Those who read our column last week know that no householder among those purchasing Wayne Estate homes in the late eighties and early nineties needed to “fear a dark or lonely walk, or a gloomy house.” This was because of the “Edison Electrical Light” plant which was one of the prides of Wayne of the time, and well it might be, since parts of Philadelphia were still lighted by gas. And, indeed, Wayne was one of the first towns in the country to have electric light! Of it another advertisement, in addition to the one quoted last week, states: “The Edison incandescent light is generally used on the avenues and in the houses. The service is entirely satisfactory, and removes the fear of loneliness and makes the night time as pleasant as the day. This modern light has now become as safe and economical as gas for domestic use, while from a health standpoint it is far superior, for it cannot vitiate the air.” This particular advantage may be as novel to many of our readers as it was to the writer!
Of Wayne’s “clean wholesome water” our pamphlet states, “Generally speaking, rain water which falls in remote country-districts is the purest. It is this pure water that finds its way to the springs that abundantly supply the unrivaled water system of Wayne. This water is carefully protected from all local contaminations, and is pumped into the 250,000 gallon brick-lined reservoir, and distributed by gravity to the houses. The water supply of Wayne is absolutely free from deleterious mineral or organic matter; is clear and sparkling to the eye, and cool and pleasant to the taste.”
It must have been shortly after this was written that the original reservoir was enlarged – for a caption on the later one gives the capacity as 1,500,000 gallons. This picture is a most attractive one, showing the large body of water, “clear and sparkling,” entirely surrounded by a white picket fence and bordered by trees. The description reads “The quality of the water furnished to the inhabitants cannot be excelled. The growth of the town necessitating an increased supply, it was procured by means of artesian wells, remote from the built-up portion, and a new reservoir of large capacity was constructed upon a point so high that houses upon the highest hills in Wayne are supplied from it by gravity. The supply of water is ample, and its source being entirely in the control of the Wayne Estate, the amount can be increased as exigency arises, and its purity assured.”

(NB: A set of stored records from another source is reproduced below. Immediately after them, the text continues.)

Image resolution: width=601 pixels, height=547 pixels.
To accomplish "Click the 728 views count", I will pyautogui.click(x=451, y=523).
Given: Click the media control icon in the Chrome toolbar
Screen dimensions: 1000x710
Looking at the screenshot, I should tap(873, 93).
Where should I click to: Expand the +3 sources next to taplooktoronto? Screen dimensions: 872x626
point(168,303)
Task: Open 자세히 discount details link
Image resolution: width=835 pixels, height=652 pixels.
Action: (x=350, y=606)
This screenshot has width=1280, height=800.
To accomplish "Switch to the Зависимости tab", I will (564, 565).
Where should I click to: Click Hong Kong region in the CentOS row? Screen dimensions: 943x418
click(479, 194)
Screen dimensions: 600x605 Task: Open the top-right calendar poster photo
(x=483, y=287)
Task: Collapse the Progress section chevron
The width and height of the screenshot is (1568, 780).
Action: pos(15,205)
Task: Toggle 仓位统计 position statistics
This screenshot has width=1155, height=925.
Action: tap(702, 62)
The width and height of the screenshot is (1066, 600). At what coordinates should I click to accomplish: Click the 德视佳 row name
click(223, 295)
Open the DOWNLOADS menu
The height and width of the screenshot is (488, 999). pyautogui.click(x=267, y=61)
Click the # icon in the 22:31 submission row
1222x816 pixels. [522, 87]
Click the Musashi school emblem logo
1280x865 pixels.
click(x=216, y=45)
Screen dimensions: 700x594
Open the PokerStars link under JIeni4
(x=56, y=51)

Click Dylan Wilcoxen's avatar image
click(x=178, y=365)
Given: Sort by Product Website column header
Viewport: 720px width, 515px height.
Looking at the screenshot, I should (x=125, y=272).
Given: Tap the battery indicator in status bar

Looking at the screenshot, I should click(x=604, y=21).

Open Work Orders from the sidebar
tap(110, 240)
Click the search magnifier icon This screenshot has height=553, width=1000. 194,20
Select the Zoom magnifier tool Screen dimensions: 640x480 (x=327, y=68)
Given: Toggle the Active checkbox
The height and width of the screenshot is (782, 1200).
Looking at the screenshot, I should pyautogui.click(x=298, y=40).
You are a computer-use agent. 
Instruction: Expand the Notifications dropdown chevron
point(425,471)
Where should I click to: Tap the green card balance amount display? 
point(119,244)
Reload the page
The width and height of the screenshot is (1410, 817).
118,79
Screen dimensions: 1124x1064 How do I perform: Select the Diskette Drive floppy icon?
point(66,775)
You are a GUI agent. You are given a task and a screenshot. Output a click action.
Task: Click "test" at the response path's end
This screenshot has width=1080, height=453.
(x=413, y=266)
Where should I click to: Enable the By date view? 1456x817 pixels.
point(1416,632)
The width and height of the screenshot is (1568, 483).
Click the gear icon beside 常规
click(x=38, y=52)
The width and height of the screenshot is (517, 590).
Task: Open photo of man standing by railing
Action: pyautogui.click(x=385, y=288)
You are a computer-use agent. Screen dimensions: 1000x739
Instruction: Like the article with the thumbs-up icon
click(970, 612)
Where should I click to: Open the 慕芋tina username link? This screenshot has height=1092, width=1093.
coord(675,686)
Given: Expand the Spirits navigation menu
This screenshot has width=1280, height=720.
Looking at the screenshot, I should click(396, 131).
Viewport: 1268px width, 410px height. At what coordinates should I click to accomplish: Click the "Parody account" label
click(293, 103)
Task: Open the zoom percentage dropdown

It is not so many years since this reservoir located on the west side of Radnor road on the property now owned by Valley Forge Military Academy, went out of existence.
Among the “Town Conveniences” listed in the pamphlets and not already enumerated in our column are “a well-organized and equipped Fire Department and uniformed Police Patrol – which add to the safety of the town – “ And since these were the days before the advent of the automobile it was important that there was a “Good Livery Stable and Station Conveyances when they are needed. – These advantages, go to every purchaser, and the prices are less than elsewhere, where these conveniences cannot be obtained. – Wayne is thoroughly homelike, without the usual deprivations of country life, and its homes show a practical housekeeping wit in their planning – at no point near Philadelphia is there such activity in real estate, most of the purchases being made before the houses were finished. Business and professional people have made Wayne their permanent home, which demonstrates that its worth has met with suitable recognition. The wisdom of locating here has been demonstrated to the most conservative investors.”
The enterprise of Wendell and Smith, “Home Builders,” is witnessed by the fact that they had offices at both stations, Wayne and St. Davids, that were open all day. Houses could be inspected not only on week-days, but on Sundays as well. All of them were “within five minutes walk of the station.” And to these prospective purchasers these enterprising realtors stated, “Arrangement can be made to build any kind of a house you prefer, but a selection of one of the following plans will be to the advantage of the buyer, in that we will share with you the profit of wholesale building” – And many must have taken advantage of this “wholesale building,” judging by the vast duplication of houses which puzzles newcomers to our town of Wayne!